Activity:
Retype the complete listing exactly as it appears.

━━━━━━━━━━

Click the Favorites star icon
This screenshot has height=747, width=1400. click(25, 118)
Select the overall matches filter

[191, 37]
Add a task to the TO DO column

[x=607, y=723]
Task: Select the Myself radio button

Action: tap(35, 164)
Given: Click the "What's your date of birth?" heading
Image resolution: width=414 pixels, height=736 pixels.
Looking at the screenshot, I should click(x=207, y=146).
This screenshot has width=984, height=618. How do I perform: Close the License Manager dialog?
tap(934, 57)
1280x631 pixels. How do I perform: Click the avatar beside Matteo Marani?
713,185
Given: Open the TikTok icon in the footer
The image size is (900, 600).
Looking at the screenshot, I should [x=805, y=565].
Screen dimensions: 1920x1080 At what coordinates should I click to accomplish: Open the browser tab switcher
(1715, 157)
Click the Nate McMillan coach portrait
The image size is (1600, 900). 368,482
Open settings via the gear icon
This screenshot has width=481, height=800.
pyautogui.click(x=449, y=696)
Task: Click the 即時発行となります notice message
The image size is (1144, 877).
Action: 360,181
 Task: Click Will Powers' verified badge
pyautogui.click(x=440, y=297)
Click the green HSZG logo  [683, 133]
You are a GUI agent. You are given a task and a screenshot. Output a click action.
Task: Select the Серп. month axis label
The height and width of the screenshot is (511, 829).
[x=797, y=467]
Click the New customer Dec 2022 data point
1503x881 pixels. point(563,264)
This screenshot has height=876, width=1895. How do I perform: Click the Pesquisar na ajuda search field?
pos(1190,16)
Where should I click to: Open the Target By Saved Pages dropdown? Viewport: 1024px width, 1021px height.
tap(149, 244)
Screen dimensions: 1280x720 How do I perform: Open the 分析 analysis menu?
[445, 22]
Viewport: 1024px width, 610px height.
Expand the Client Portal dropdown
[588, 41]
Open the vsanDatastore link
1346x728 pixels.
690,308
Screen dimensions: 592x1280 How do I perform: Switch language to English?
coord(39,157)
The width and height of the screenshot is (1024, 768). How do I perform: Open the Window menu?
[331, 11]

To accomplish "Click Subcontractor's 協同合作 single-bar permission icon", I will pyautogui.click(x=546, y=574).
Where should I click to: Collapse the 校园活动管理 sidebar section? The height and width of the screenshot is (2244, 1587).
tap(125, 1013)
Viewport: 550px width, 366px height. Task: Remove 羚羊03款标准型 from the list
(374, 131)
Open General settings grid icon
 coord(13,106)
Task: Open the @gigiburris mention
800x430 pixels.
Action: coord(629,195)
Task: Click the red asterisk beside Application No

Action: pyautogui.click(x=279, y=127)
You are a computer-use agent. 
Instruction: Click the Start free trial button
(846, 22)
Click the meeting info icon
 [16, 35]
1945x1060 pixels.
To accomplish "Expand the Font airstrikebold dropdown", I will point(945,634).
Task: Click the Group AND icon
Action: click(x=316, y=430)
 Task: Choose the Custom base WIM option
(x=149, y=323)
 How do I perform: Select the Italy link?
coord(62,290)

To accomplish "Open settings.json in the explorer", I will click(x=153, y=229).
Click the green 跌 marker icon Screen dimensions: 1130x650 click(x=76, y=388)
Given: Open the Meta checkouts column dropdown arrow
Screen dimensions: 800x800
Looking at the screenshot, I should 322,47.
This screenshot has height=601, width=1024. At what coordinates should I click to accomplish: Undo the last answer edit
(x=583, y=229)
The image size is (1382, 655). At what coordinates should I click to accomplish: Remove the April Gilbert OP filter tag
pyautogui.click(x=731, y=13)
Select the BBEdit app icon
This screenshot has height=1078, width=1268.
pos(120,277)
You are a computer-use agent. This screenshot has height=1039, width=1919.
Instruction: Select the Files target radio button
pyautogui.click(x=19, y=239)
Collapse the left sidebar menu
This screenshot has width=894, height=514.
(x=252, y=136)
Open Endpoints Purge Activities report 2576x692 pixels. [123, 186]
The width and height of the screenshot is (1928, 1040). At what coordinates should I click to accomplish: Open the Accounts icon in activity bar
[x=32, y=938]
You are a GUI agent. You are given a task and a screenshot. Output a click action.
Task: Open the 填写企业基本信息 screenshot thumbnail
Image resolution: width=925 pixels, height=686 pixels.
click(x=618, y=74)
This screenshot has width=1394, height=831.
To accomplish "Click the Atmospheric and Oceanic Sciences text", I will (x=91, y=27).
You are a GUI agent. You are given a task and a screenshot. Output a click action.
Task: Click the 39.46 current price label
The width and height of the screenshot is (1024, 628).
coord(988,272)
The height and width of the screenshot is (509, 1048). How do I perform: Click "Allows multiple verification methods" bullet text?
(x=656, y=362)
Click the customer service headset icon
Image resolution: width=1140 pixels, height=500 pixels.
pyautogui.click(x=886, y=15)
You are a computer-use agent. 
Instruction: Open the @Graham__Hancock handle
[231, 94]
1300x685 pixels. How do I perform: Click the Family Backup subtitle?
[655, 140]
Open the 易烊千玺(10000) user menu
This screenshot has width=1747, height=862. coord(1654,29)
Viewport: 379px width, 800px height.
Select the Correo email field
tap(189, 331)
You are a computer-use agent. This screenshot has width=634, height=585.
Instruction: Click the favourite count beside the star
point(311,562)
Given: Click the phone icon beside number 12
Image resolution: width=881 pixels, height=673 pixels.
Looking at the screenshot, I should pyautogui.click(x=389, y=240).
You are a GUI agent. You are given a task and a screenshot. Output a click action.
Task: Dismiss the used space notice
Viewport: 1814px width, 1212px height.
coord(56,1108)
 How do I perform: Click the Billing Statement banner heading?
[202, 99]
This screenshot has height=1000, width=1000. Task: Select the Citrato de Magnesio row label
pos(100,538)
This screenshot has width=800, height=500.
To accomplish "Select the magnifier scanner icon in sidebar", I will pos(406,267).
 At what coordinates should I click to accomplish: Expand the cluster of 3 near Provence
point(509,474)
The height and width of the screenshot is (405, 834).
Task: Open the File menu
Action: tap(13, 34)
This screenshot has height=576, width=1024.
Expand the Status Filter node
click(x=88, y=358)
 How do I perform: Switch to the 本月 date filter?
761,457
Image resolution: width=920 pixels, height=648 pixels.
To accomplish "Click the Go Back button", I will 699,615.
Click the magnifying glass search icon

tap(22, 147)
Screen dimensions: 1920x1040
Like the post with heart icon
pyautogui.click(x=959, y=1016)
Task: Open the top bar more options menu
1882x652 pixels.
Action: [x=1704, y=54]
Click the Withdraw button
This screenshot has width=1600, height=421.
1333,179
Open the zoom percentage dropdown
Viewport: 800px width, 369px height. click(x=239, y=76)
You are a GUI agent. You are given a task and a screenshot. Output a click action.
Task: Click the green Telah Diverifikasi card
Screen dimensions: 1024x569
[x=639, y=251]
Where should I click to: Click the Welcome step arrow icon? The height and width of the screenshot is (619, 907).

━━━━━━━━━━

Written answer:
Click the Favorites star icon
This screenshot has height=747, width=1400. click(25, 118)
Select the overall matches filter

[191, 37]
Add a task to the TO DO column

[x=607, y=723]
Task: Select the Myself radio button

Action: tap(35, 164)
Given: Click the "What's your date of birth?" heading
Image resolution: width=414 pixels, height=736 pixels.
Looking at the screenshot, I should click(x=207, y=146).
This screenshot has width=984, height=618. How do I perform: Close the License Manager dialog?
tap(934, 57)
1280x631 pixels. How do I perform: Click the avatar beside Matteo Marani?
713,185
Given: Open the TikTok icon in the footer
The image size is (900, 600).
Looking at the screenshot, I should [x=805, y=565].
Screen dimensions: 1920x1080 At what coordinates should I click to accomplish: Open the browser tab switcher
(1715, 157)
Click the Nate McMillan coach portrait
The image size is (1600, 900). 368,482
Open settings via the gear icon
This screenshot has width=481, height=800.
pyautogui.click(x=449, y=696)
Task: Click the 即時発行となります notice message
The image size is (1144, 877).
Action: 360,181
 Task: Click Will Powers' verified badge
pyautogui.click(x=440, y=297)
Click the green HSZG logo  [683, 133]
You are a GUI agent. You are given a task and a screenshot. Output a click action.
Task: Select the Серп. month axis label
The height and width of the screenshot is (511, 829).
[x=797, y=467]
Click the New customer Dec 2022 data point
1503x881 pixels. point(563,264)
This screenshot has height=876, width=1895. How do I perform: Click the Pesquisar na ajuda search field?
pos(1190,16)
Where should I click to: Open the Target By Saved Pages dropdown? Viewport: 1024px width, 1021px height.
tap(149, 244)
Screen dimensions: 1280x720 How do I perform: Open the 分析 analysis menu?
[445, 22]
Viewport: 1024px width, 610px height.
Expand the Client Portal dropdown
[588, 41]
Open the vsanDatastore link
1346x728 pixels.
690,308
Screen dimensions: 592x1280 How do I perform: Switch language to English?
coord(39,157)
The width and height of the screenshot is (1024, 768). How do I perform: Open the Window menu?
[331, 11]

To accomplish "Click Subcontractor's 協同合作 single-bar permission icon", I will pyautogui.click(x=546, y=574).
Where should I click to: Collapse the 校园活动管理 sidebar section? The height and width of the screenshot is (2244, 1587).
tap(125, 1013)
Viewport: 550px width, 366px height. Task: Remove 羚羊03款标准型 from the list
(374, 131)
Open General settings grid icon
 coord(13,106)
Task: Open the @gigiburris mention
800x430 pixels.
Action: coord(629,195)
Task: Click the red asterisk beside Application No

Action: pyautogui.click(x=279, y=127)
You are a computer-use agent. 
Instruction: Click the Start free trial button
(846, 22)
Click the meeting info icon
 [16, 35]
1945x1060 pixels.
To accomplish "Expand the Font airstrikebold dropdown", I will point(945,634).
Task: Click the Group AND icon
Action: click(x=316, y=430)
 Task: Choose the Custom base WIM option
(x=149, y=323)
 How do I perform: Select the Italy link?
coord(62,290)

To accomplish "Open settings.json in the explorer", I will click(x=153, y=229).
Click the green 跌 marker icon Screen dimensions: 1130x650 click(x=76, y=388)
Given: Open the Meta checkouts column dropdown arrow
Screen dimensions: 800x800
Looking at the screenshot, I should 322,47.
This screenshot has height=601, width=1024. At what coordinates should I click to accomplish: Undo the last answer edit
(x=583, y=229)
The image size is (1382, 655). At what coordinates should I click to accomplish: Remove the April Gilbert OP filter tag
pyautogui.click(x=731, y=13)
Select the BBEdit app icon
This screenshot has height=1078, width=1268.
pos(120,277)
You are a computer-use agent. This screenshot has height=1039, width=1919.
Instruction: Select the Files target radio button
pyautogui.click(x=19, y=239)
Collapse the left sidebar menu
This screenshot has width=894, height=514.
(x=252, y=136)
Open Endpoints Purge Activities report 2576x692 pixels. [123, 186]
The width and height of the screenshot is (1928, 1040). At what coordinates should I click to accomplish: Open the Accounts icon in activity bar
[x=32, y=938]
You are a GUI agent. You are given a task and a screenshot. Output a click action.
Task: Open the 填写企业基本信息 screenshot thumbnail
Image resolution: width=925 pixels, height=686 pixels.
click(x=618, y=74)
This screenshot has width=1394, height=831.
To accomplish "Click the Atmospheric and Oceanic Sciences text", I will (x=91, y=27).
You are a GUI agent. You are given a task and a screenshot. Output a click action.
Task: Click the 39.46 current price label
The width and height of the screenshot is (1024, 628).
coord(988,272)
The height and width of the screenshot is (509, 1048). How do I perform: Click "Allows multiple verification methods" bullet text?
(x=656, y=362)
Click the customer service headset icon
Image resolution: width=1140 pixels, height=500 pixels.
pyautogui.click(x=886, y=15)
You are a computer-use agent. 
Instruction: Open the @Graham__Hancock handle
[231, 94]
1300x685 pixels. How do I perform: Click the Family Backup subtitle?
[655, 140]
Open the 易烊千玺(10000) user menu
This screenshot has width=1747, height=862. coord(1654,29)
Viewport: 379px width, 800px height.
Select the Correo email field
tap(189, 331)
You are a computer-use agent. This screenshot has width=634, height=585.
Instruction: Click the favourite count beside the star
point(311,562)
Given: Click the phone icon beside number 12
Image resolution: width=881 pixels, height=673 pixels.
Looking at the screenshot, I should pyautogui.click(x=389, y=240).
You are a GUI agent. You are given a task and a screenshot. Output a click action.
Task: Dismiss the used space notice
Viewport: 1814px width, 1212px height.
coord(56,1108)
 How do I perform: Click the Billing Statement banner heading?
[202, 99]
This screenshot has height=1000, width=1000. Task: Select the Citrato de Magnesio row label
pos(100,538)
This screenshot has width=800, height=500.
To accomplish "Select the magnifier scanner icon in sidebar", I will pos(406,267).
 At what coordinates should I click to accomplish: Expand the cluster of 3 near Provence
point(509,474)
The height and width of the screenshot is (405, 834).
Task: Open the File menu
Action: tap(13, 34)
This screenshot has height=576, width=1024.
Expand the Status Filter node
click(x=88, y=358)
 How do I perform: Switch to the 本月 date filter?
761,457
Image resolution: width=920 pixels, height=648 pixels.
To accomplish "Click the Go Back button", I will 699,615.
Click the magnifying glass search icon

tap(22, 147)
Screen dimensions: 1920x1040
Like the post with heart icon
pyautogui.click(x=959, y=1016)
Task: Open the top bar more options menu
1882x652 pixels.
Action: [x=1704, y=54]
Click the Withdraw button
This screenshot has width=1600, height=421.
1333,179
Open the zoom percentage dropdown
Viewport: 800px width, 369px height. click(x=239, y=76)
You are a GUI agent. You are given a task and a screenshot. Output a click action.
Task: Click the green Telah Diverifikasi card
Screen dimensions: 1024x569
[x=639, y=251]
Where should I click to: Click the Welcome step arrow icon? The height and width of the screenshot is (619, 907).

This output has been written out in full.